Source passage.
┌──
Our findings also raise additional questions for future research. GBV has historically been pervasive throughout the Central American region, yet it did not appear to drive as many women to migrate in the past. According to the data on female apprehensions at the Southwest border, prior to 2014, less than 25 percent of migrants apprehended were women. This raises the question as to why women are more likely to respond to perceived threats of GBV by migrating today, compared to historical trends. Several plausible avenues of inquiry exist to explore this question, such as the greater availability of information on migration routes, the reported flourishing of in-country commercial migration services, and the possibility that over the past twenty years, state responses to gang violence focused on the militarization of marginalized neighborhoods have left women’s safety needs largely unaddressed. The latter have further increased the risk of GBV for women at the hands of state armed actors, lowering their trust in state institutions that should ostensibly serve their interests. The answers to these and many other questions demand continuing research in order to better understand the difficult and life-changing decisions being made by women and men across the region.
Policy Implications
During the Biden administration, with the support of USAID, the U.S. had forcefully called for the local implementation of policies to address the root causes of Central American migration, which included gender-based violence. Trump’s second administration not only dismantled USAID, it also dramatically shifted the government’s approach to address undocumented immigration, relying exclusively on a deterrence approach that includes deportation efforts with no apparent regard for the international principle of non-refoulement, and travel bans on citizens from many countries across the world. Taken together, the results of our previous research (Córdova et al. 2024) and this study suggest that without addressing the root causes of migration, including GBV, a deterrence approach will not only continue to result in human rights violations but also will prove ineffective to stop forced migration from Central American countries long term. In the particular case of women, they will continue to migrate and encounter further risks to their physical and psychological integrity so long as these countries do not prioritize the eradication of GBV and thus fail to implement effective and comprehensive policies to address women’s safety and increase their access to justice.
└──
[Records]
┌──
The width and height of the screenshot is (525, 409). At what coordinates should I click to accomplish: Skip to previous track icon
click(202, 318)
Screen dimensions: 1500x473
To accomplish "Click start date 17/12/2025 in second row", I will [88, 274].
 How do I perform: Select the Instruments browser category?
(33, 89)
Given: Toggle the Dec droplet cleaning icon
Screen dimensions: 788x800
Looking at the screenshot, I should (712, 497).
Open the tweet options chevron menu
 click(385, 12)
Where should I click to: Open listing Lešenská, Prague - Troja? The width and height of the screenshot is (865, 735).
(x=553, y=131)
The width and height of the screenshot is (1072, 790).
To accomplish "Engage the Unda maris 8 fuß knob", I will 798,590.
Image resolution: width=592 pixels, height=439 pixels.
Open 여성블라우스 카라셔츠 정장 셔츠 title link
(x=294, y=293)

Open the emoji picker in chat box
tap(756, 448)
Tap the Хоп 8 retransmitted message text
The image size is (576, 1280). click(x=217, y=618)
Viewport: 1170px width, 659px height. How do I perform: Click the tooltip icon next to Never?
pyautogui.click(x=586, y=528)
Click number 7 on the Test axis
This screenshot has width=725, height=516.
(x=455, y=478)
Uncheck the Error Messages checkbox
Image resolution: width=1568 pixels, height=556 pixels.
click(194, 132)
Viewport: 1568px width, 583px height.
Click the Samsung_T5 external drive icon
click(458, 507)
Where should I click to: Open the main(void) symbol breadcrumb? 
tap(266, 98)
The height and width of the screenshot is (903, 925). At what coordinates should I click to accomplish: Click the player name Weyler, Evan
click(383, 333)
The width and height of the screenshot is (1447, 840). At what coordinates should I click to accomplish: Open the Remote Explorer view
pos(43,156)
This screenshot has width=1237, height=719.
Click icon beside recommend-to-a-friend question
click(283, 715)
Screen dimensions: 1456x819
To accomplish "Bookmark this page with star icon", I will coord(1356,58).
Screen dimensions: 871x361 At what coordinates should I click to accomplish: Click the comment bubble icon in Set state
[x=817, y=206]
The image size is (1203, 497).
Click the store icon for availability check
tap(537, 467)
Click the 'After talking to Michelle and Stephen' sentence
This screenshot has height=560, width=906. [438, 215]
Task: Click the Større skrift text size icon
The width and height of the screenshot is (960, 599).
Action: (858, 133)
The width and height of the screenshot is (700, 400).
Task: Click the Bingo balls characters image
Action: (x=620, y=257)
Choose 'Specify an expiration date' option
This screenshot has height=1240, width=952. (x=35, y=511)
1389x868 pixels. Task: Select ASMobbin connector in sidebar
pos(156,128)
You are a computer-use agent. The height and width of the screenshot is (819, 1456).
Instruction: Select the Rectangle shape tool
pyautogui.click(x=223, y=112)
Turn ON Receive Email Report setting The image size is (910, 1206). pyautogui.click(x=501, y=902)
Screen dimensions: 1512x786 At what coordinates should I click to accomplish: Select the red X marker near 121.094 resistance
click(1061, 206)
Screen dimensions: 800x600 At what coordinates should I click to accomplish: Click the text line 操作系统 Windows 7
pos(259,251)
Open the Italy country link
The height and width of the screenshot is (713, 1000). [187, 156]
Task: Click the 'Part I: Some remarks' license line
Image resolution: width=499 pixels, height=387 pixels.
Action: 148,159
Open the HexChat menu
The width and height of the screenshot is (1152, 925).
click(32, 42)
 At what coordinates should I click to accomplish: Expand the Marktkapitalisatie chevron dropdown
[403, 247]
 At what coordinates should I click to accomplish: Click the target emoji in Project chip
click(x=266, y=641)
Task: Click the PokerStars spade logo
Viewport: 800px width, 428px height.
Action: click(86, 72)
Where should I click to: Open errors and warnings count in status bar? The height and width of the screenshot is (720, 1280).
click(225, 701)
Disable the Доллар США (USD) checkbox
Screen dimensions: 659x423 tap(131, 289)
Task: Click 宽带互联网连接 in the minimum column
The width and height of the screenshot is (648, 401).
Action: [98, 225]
└──
Required task 1. What share of migrants apprehended at the Southwest border were women before 2014, according to the passage on gender-based violence and migration?
Required task 2. State whether each statement agrees with the passage on gender-based violence and migration. Answer yes or no for each, and quote the deciding words. (a) Trump's second administration dismantled USAID. (b) During the Biden administration, the U.S. relied exclusively on a deterrence approach to undocumented immigration. (c) Gender-based violence is a recent development in Central America.
Required task 3. Rewrite the paragraph of the passage on gender-based violence and migration that begins "During the Biden administration" as a bulleted list that keeps its main facts.

Worked solution 1. Less than 25 percent.

Worked solution 2.
(a) Yes: "Trump’s second administration not only dismantled USAID"
(b) No: "During the Biden administration, with the support of USAID, the U.S. had forcefully called for the local implementation of policies to address the root causes of Central American migration"
(c) No: "GBV has historically been pervasive throughout the Central American region"

Worked solution 3.
- Under the Biden administration, the U.S. had forcefully called for local policies to address the root causes of Central American migration, including gender-based violence. USAID supported this effort.
- Trump's second administration dismantled USAID. It shifted to an exclusively deterrence-based approach to undocumented immigration, including deportations with no apparent regard for non-refoulement and travel bans on citizens of many countries.
- The authors' previous research (Córdova et al. 2024) and this study suggest that deterrence alone will continue to produce human rights violations. Without addressing root causes such as GBV, it will also fail to stop forced migration from Central America in the long term.
- Women will keep migrating and facing risks to their physical and psychological integrity until these countries prioritize eradicating GBV. That requires effective, comprehensive policies for women's safety and greater access to justice.